Ibu membelah rambutku yang kasar dan sulit diatur di tengah. Saya ingat bertahun-tahun ketika saya takut pergi ke pernikahan Asia Selatan dan baby shower, hanya karena pertanyaan yang akan keluar dari mulut bibi atau paman: “Jadi kapan dia akan menikah?” “Apa yang dilakukan Monica untuk hidup?"

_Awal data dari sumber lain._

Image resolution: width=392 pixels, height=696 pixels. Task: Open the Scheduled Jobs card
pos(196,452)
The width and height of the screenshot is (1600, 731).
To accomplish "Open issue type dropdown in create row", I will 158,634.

Tentu saja, semua bibi dan paman Desi ini menjadi sangat kecewa ketika orang tua saya dengan senang hati menjawab bahwa saya seorang penulis — bukan pengacara atau dokter seperti yang mereka duga secara keliru. Tapi ibuku selalu mendukung cita-citaku. Dia dijodohkan pada usia 19 tahun di Karamsad, India. Dan ketika dia berimigrasi ke AS, dia menjadi ibu rumah tangga. Dia mulai bekerja eceran ketika saya dan saudara laki-laki saya bertambah tua, kemudian akhirnya menyimpan buku sebagai halaman perpustakaan. Dua puluh tahun kemudian, dia menjadi asisten perpustakaan, memungkinkan dia untuk mewujudkan mimpinya—meskipun kritikus batin mengatakan kepadanya bahwa dia seharusnya menyelesaikan gelar sarjana daripada menikah. Ibuku akan membawaku ke perpustakaan umum dan memupuk kecintaanku pada membaca. Dia menanamkan dalam diri saya cinta untuk kata-kata tertulis yang telah membentuk karir saya hari ini.

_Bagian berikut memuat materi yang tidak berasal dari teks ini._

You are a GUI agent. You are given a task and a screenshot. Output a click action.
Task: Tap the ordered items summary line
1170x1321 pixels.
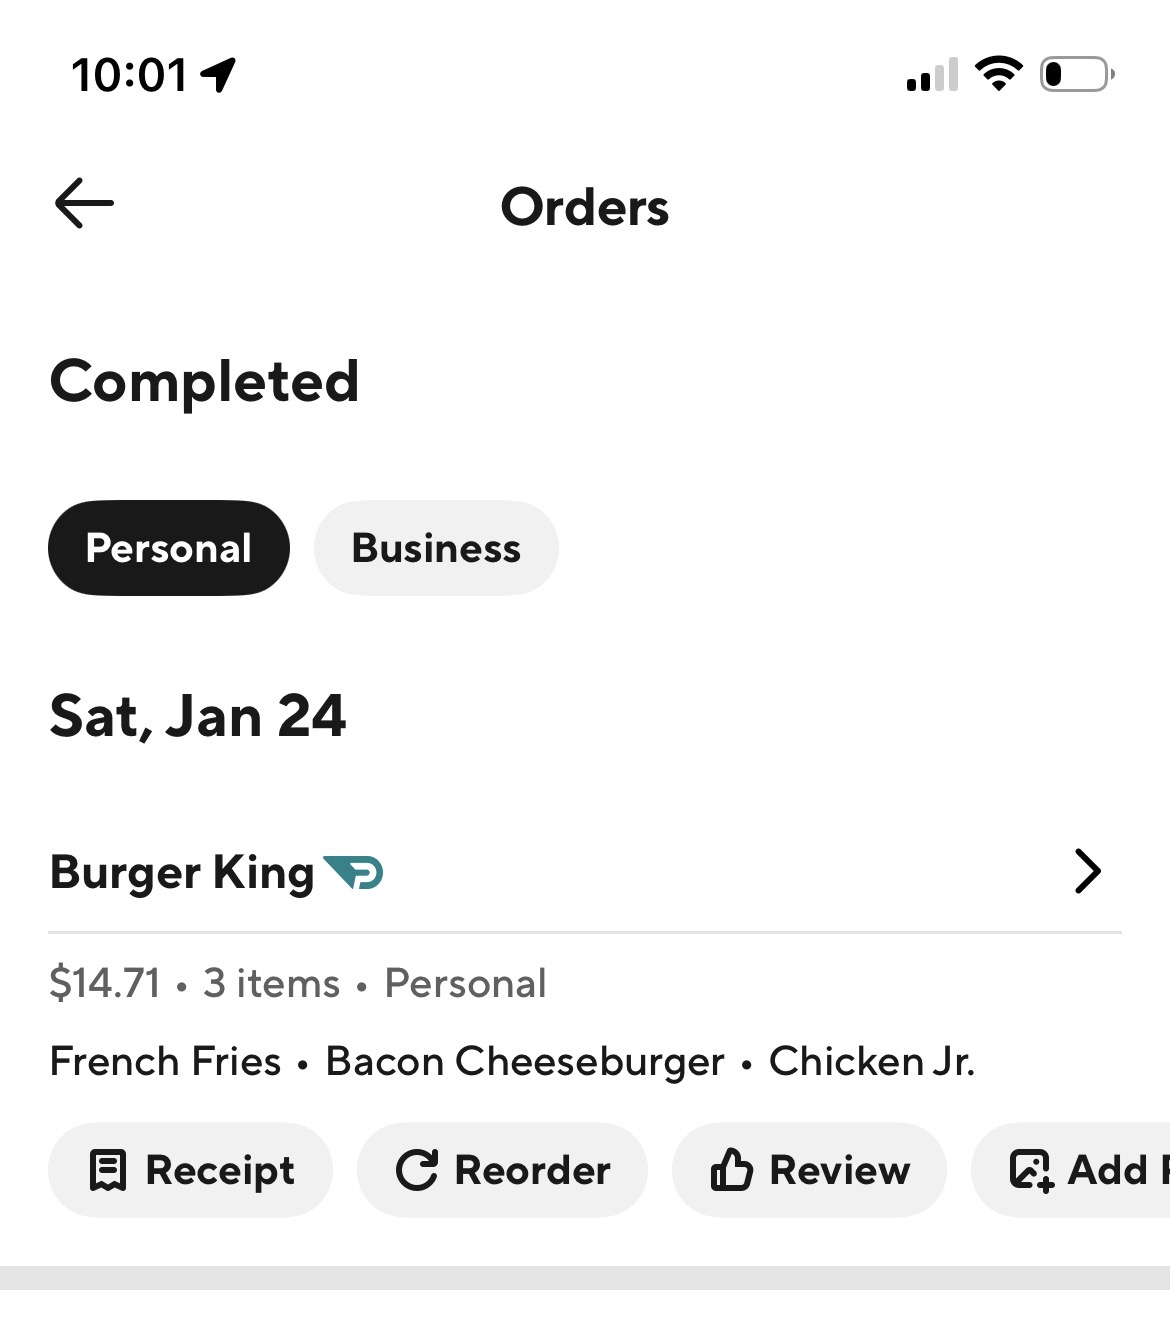[x=512, y=1061]
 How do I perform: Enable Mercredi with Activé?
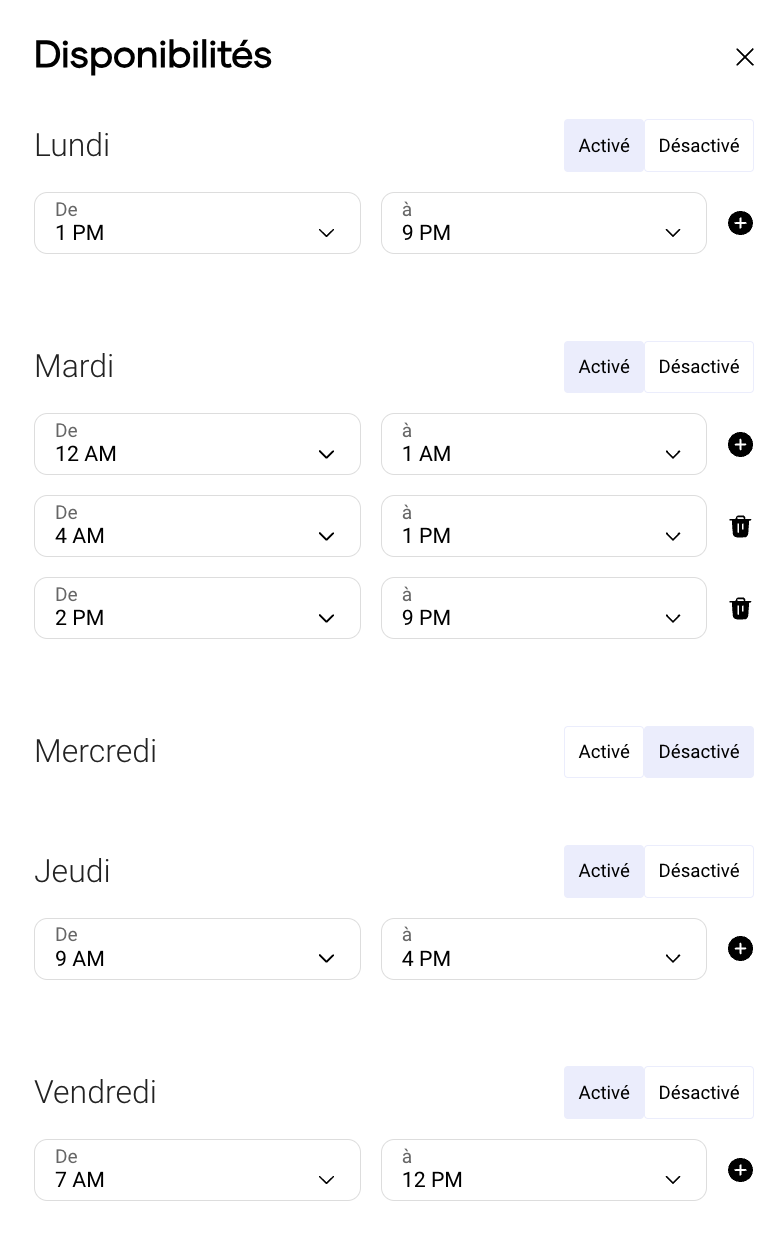point(604,752)
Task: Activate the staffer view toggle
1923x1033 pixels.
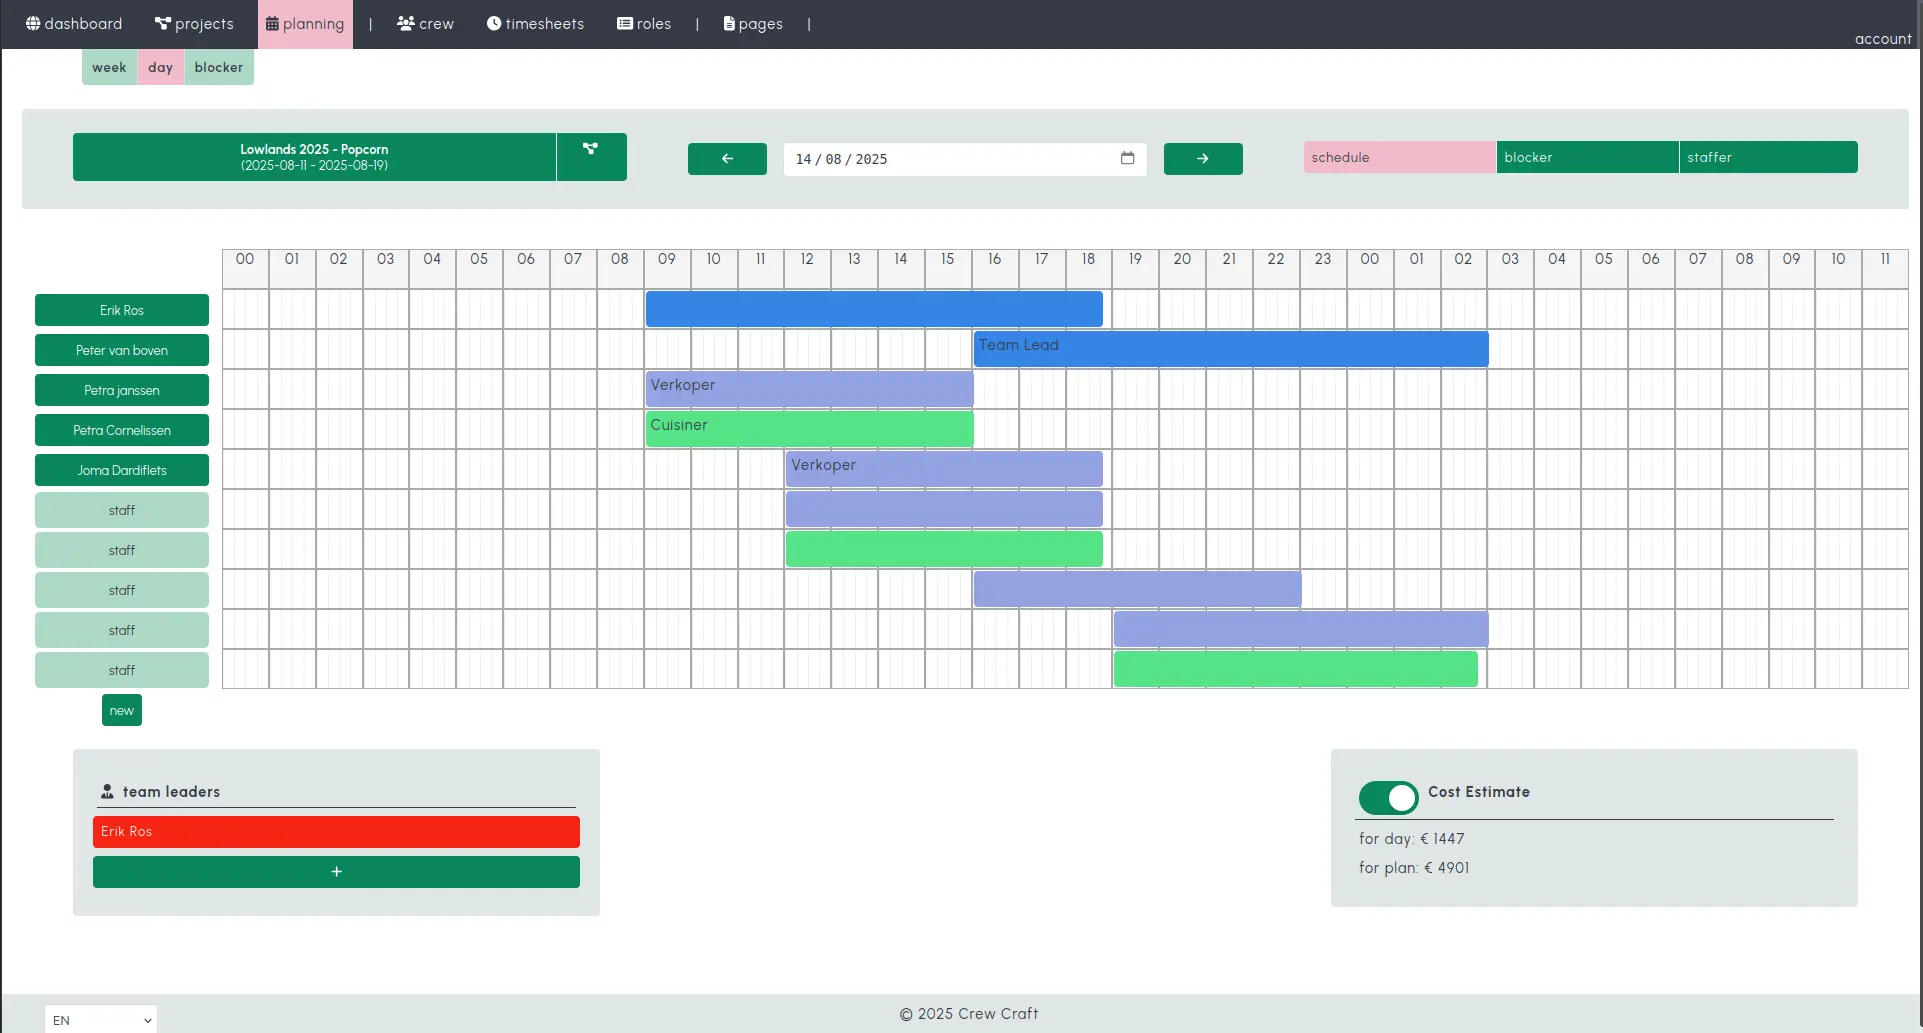Action: (x=1767, y=157)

Di sekolah dasar, ibu saya mendaftarkan saya di setiap kegiatan ekstrakurikuler untuk membantu saya keluar dari cangkang saya. Saya adalah anak yang pemalu, tidak nyaman dengan kulit coklat tua saya, satu-satunya Pramuka Indian Amerika di pasukan saya. Di sekolah menengah, saya memohon kepada ibu saya untuk membiarkan saya mencukur kaki saya untuk mengatasi rasa takut membuka baju di ruang ganti. Dia mengatakan kepada saya bahwa saya tidak boleh mengubah tubuh saya untuk membuat orang lain merasa nyaman, tetapi akhirnya mengizinkan saya untuk menggunakan pisau cukur. Namun, dia menekankan bahwa saya tidak boleh mencoba mengubah diri saya untuk menyenangkan orang lain.

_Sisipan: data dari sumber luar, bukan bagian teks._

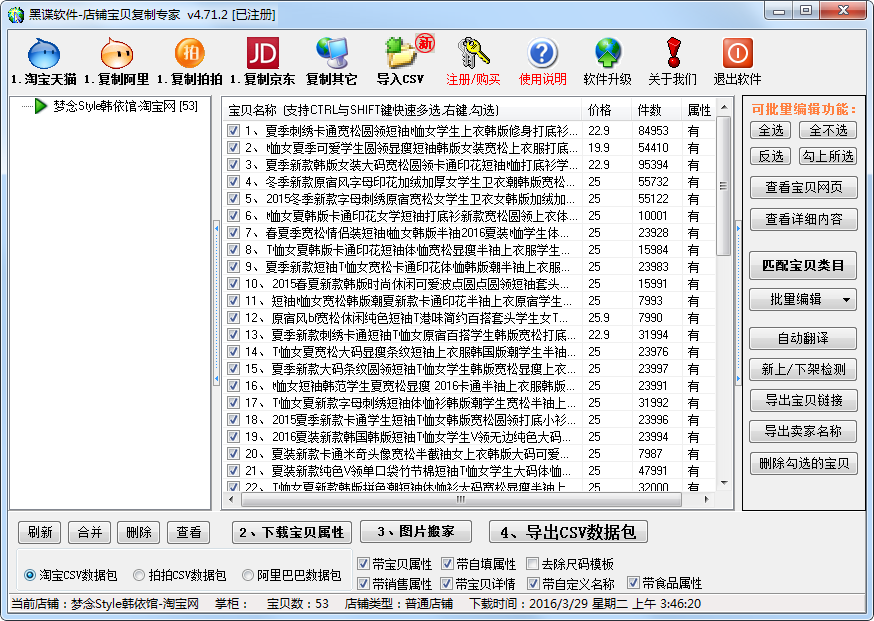Expand the 梦念Style韩依馆 shop tree node
This screenshot has height=621, width=874.
point(41,106)
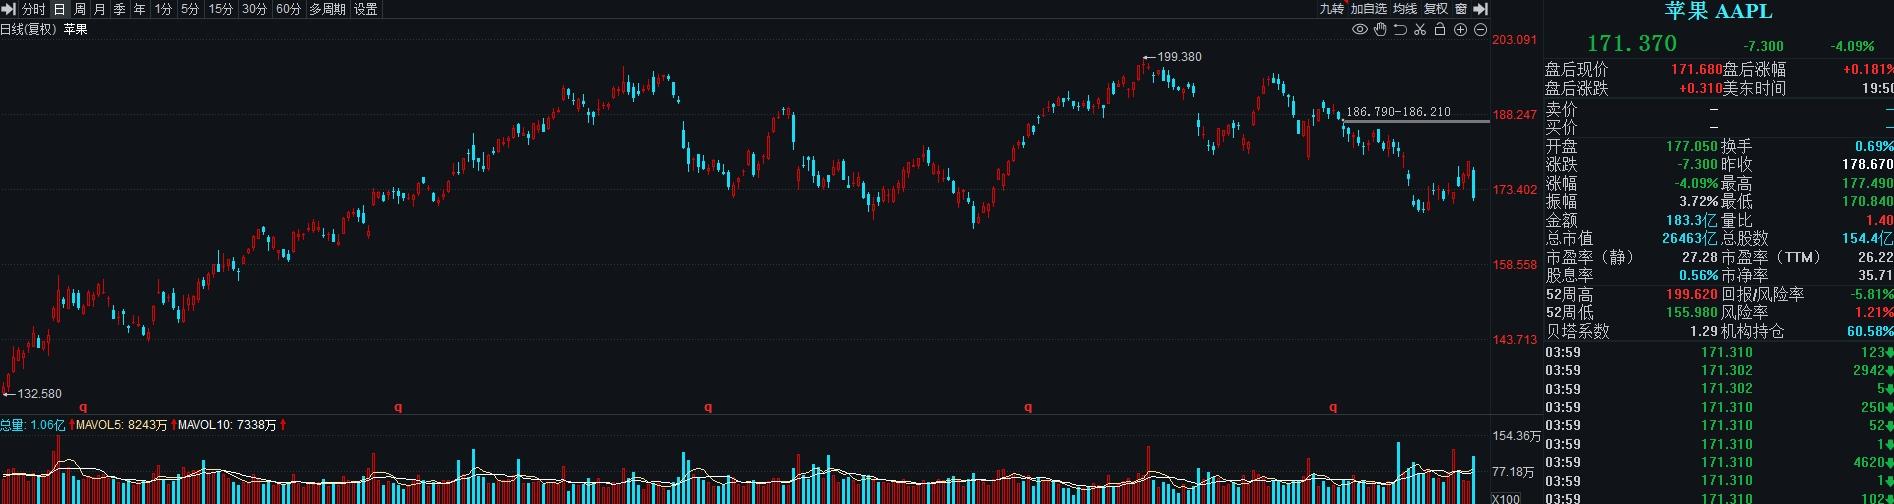
Task: Open the 设置 settings button
Action: 366,9
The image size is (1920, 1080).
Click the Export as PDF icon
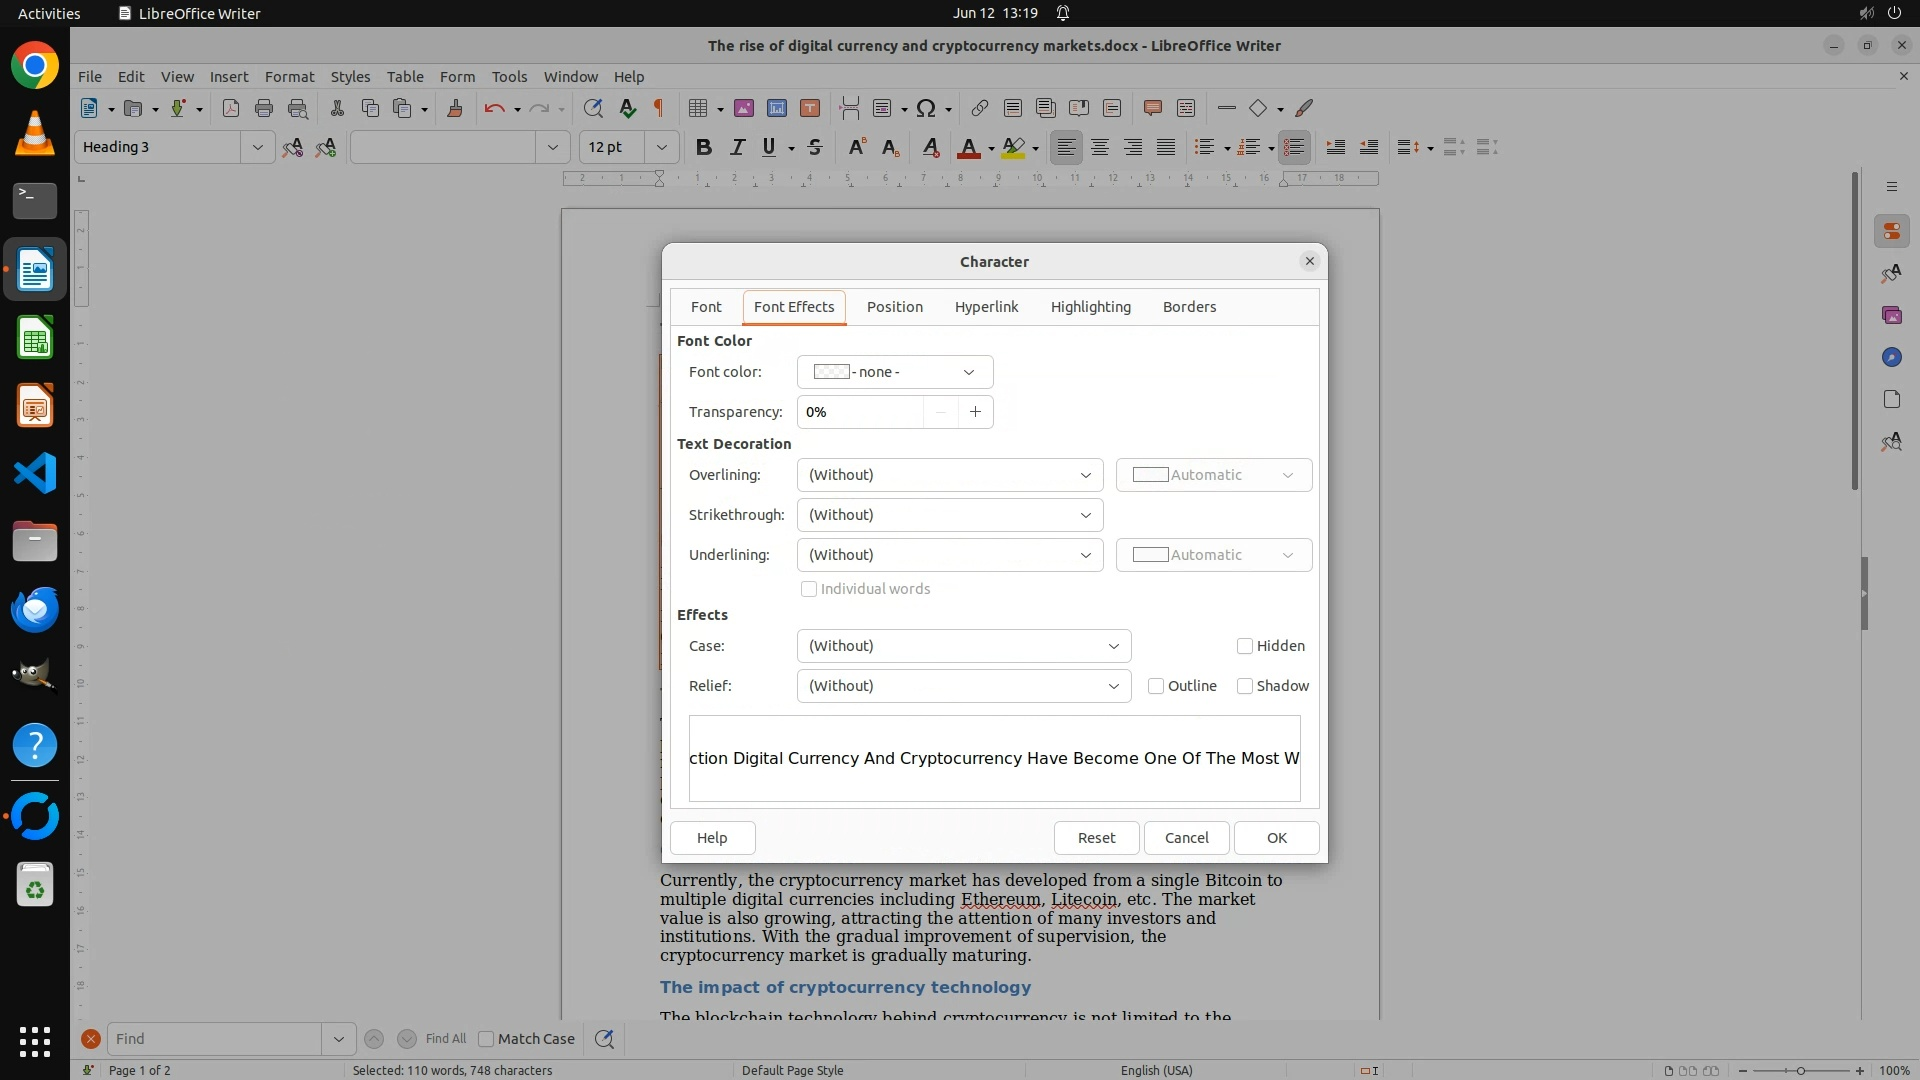231,109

Tumbuh di rumah tangga Indian Amerika, saya merasa tidak nyaman menggunakan tiga kata yang sepertinya digunakan oleh setiap keluarga lain di sekitar saya: "Aku mencintaimu." Orang tua saya jarang mengucapkan kata-kata ini, tetapi mereka menunjukkan cinta dan kasih sayang mereka dengan cara yang berbeda: Ibuku menceritakan cerita rakyat India tepat sebelumnya menyelipkan saya ke tempat tidur, bergabung dengan saya untuk maraton film Bollywood, atau window shopping dengan saya di mal sambil mencicipi cokelat dan perawatan kulit produk. Itu adalah jenis cinta yang diungkapkan oleh ibu saya yang mengajari saya membuat roti bundar dan tidak membakar rumah, dengan menenangkan air mata saya setelahnya. perpisahan teman utama.

monica-mom1.jpg

Kredit: Monica Luhar, HelloGiggles

Ibuku melihat ke cermin dan memintaku untuk memeriksa apakah bagianku terpusat. Dia memijat kulit kepala saya, mengeluarkan guntingnya, menemukan garis referensinya, dan memotong ujung yang buntu. Lapisan rambut saya terlihat berbulu dan presisi. Kami tidak bertukar banyak kata, seperti biasa. Tetapi dengan setiap luka, saya merasakan cinta yang mendalam untuk wanita yang melahirkan saya; ibuku selalu berada di sisiku. Itu seperti ritual pembersihan yang indah—yang menghilangkan rasa tidak aman saya dan menggantikan kata-kata yang selalu ingin saya ucapkan.

Saya akhirnya menghargai kemampuan saya untuk tinggal di rumah yang sama dengan orang tua saya seiring bertambahnya usia, sambil tetap memiliki kehidupan saya sendiri yang terpisah.

Sungguh suatu berkah untuk dapat kembali ke rumah masa kecil saya ketika saya membutuhkannya, bahkan jika saya sejenak merasa buntu. Saya dapat menghidupi orang tua saya selama saya di sini. Saya harus berhenti membandingkan diri saya dengan orang-orang di sekitar saya yang lebih mudah menemukan pertunjukan penuh waktu jangka panjang. Saya akan memberi diri saya ruang untuk menghargai memiliki atap di atas kepala saya. Saya tidak berkewajiban untuk mencapai tonggak tertentu untuk merasa seperti "Saya telah berhasil." Kembali ke rumah masa kecil saya bukanlah indikator pencapaian saya. Dalam banyak hal, melihat sesuatu melalui mata saya yang berusia 29 tahun memungkinkan saya untuk merasa lebih terhubung dengan apa yang ada di sekitar saya.

Nongkrong dengan ibu saya di usia 50-an adalah berkah tersembunyi. Segala sesuatu di dunia ini bersifat sementara, dan kita tidak tahu berapa lama kita bersama orang yang kita cintai. Untuk saat ini, potong rambut di salon tidak akan cocok untuk saya.